Once the line containing "Where should I click to: Select" is found, set down that line and each one after it exactly, through the end of the entries.

Content starts

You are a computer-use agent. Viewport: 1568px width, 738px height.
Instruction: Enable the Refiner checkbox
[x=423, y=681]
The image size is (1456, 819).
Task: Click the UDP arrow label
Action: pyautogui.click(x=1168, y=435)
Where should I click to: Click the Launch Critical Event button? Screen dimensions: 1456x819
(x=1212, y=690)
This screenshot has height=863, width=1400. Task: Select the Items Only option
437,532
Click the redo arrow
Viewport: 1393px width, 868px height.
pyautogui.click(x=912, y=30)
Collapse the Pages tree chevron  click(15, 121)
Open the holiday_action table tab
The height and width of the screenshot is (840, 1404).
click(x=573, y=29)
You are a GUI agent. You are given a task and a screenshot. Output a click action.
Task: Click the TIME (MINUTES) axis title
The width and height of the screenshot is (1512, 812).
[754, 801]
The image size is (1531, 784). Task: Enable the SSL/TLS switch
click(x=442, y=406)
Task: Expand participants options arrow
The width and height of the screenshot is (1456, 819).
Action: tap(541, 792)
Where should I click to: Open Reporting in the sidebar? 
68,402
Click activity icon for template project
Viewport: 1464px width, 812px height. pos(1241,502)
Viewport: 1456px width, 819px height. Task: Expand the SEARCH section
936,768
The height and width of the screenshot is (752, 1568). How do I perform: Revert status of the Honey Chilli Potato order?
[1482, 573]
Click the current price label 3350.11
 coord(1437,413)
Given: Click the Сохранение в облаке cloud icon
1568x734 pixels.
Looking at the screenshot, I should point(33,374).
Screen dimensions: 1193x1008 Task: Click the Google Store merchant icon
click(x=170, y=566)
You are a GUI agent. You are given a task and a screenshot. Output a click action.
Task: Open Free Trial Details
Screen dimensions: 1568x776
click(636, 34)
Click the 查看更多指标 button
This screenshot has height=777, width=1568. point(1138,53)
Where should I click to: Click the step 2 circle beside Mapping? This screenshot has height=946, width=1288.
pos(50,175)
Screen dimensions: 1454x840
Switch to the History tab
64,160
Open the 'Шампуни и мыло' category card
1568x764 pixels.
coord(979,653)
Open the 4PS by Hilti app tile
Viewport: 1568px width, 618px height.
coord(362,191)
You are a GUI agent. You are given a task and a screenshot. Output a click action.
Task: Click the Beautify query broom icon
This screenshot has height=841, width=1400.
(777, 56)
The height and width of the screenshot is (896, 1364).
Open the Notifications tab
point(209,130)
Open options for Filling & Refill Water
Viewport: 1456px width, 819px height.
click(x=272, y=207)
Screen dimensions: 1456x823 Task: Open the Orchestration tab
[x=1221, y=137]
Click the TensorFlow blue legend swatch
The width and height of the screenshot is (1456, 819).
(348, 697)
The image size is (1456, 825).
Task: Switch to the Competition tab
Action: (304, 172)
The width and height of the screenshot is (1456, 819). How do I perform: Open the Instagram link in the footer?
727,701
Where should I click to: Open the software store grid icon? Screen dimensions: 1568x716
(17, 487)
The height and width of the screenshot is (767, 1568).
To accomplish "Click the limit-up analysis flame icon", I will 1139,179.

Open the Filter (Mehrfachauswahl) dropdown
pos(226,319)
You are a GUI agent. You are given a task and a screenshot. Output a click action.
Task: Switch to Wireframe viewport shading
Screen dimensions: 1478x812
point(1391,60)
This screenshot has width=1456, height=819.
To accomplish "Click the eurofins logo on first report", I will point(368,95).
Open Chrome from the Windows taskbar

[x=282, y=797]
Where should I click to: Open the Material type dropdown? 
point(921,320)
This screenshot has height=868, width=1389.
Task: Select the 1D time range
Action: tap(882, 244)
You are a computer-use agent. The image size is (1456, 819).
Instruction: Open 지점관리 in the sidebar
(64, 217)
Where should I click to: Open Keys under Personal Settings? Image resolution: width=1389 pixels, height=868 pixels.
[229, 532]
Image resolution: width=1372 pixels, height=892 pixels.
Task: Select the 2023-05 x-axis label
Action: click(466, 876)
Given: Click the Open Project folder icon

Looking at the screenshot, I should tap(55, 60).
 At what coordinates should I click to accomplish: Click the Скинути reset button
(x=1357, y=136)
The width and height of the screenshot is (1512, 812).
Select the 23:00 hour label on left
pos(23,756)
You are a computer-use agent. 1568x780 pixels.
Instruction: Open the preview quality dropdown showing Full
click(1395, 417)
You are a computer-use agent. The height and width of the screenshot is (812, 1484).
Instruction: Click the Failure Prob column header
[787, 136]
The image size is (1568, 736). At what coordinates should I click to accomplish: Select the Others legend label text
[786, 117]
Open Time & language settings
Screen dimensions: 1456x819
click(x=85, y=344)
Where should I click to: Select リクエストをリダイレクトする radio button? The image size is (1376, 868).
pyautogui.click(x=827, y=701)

Content ends

YOUR RESPONSE –
Where should I click to: Select リクエストをリダイレクトする radio button? The image size is (1376, 868).
pyautogui.click(x=827, y=701)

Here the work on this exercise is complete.